**SET EXERCISE:** Can you update the records from the line containing "トップページへ (591, 451)" down to the line containing "Graduate Forms (890, 496)", both included, by replacing "Natalie Lumpp" with "N. Lumpp" and changing nothing else? Return only those lines.

>> START INPUT

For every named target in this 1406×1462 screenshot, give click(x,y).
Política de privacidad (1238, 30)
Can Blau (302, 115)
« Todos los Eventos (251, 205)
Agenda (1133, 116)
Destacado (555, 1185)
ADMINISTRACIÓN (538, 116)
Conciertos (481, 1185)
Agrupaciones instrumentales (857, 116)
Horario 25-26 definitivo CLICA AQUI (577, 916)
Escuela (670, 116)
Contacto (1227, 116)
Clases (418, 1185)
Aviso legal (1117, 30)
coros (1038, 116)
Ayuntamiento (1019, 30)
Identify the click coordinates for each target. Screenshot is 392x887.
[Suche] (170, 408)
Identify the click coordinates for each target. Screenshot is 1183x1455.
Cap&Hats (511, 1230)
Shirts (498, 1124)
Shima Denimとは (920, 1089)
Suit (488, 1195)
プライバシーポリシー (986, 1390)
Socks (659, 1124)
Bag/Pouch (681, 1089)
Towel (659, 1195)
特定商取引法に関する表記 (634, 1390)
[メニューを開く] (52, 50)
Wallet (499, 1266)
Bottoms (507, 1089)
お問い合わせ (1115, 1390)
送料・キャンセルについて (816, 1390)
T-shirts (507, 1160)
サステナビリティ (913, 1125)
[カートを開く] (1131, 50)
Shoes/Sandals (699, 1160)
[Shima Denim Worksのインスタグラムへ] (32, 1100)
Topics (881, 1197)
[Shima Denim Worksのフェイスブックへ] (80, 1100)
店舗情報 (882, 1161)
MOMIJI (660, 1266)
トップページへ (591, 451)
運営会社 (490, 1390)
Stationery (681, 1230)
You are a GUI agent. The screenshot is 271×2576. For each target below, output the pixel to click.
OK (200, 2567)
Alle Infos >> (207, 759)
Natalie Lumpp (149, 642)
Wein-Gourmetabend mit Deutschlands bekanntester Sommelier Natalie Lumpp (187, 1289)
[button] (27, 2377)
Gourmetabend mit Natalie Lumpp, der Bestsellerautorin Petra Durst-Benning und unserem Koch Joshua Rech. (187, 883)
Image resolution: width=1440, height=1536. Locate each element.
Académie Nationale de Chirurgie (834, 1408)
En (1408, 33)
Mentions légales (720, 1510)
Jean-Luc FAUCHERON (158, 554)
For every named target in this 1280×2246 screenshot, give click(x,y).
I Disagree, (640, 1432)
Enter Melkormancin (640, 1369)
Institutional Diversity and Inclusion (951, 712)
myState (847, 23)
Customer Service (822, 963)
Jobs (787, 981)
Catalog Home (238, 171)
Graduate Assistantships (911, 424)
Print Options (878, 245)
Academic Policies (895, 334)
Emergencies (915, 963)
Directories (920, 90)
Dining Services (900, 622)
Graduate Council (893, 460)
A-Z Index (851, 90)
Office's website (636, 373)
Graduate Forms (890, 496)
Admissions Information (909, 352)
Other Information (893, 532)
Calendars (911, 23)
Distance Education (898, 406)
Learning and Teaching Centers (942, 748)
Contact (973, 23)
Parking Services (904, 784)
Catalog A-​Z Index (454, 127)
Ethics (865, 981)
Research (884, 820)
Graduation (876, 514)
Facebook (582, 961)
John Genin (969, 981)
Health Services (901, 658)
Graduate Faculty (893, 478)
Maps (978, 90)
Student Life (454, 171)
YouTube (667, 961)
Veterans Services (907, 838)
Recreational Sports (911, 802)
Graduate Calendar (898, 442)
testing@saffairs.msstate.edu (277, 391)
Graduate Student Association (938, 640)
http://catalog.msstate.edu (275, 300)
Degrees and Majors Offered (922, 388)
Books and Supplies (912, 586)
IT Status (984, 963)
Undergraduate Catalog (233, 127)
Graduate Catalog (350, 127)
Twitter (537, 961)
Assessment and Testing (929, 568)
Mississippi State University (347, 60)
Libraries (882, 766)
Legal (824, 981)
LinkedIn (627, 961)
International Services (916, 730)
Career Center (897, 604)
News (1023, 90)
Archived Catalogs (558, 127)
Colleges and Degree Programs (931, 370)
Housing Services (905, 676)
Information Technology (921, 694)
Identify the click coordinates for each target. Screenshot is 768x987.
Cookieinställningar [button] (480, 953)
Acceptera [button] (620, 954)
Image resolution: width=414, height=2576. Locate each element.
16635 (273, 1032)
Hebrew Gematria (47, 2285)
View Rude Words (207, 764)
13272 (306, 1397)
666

>> END INPUT

**EXERCISE OUTPUT:**
トップページへ (591, 451)
運営会社 (490, 1390)
Stationery (681, 1230)
You are a GUI agent. The screenshot is 271×2576. For each target below, output the pixel to click.
OK (200, 2567)
Alle Infos >> (207, 759)
N. Lumpp (149, 642)
Wein-Gourmetabend mit Deutschlands bekanntester Sommelier N. Lumpp (187, 1289)
[button] (27, 2377)
Gourmetabend mit N. Lumpp, der Bestsellerautorin Petra Durst-Benning und unserem Koch Joshua Rech. (187, 883)
Image resolution: width=1440, height=1536. Locate each element.
Académie Nationale de Chirurgie (834, 1408)
En (1408, 33)
Mentions légales (720, 1510)
Jean-Luc FAUCHERON (158, 554)
For every named target in this 1280×2246 screenshot, give click(x,y).
I Disagree, (640, 1432)
Enter Melkormancin (640, 1369)
Institutional Diversity and Inclusion (951, 712)
myState (847, 23)
Customer Service (822, 963)
Jobs (787, 981)
Catalog Home (238, 171)
Graduate Assistantships (911, 424)
Print Options (878, 245)
Academic Policies (895, 334)
Emergencies (915, 963)
Directories (920, 90)
Dining Services (900, 622)
Graduate Council (893, 460)
A-Z Index (851, 90)
Office's website (636, 373)
Graduate Forms (890, 496)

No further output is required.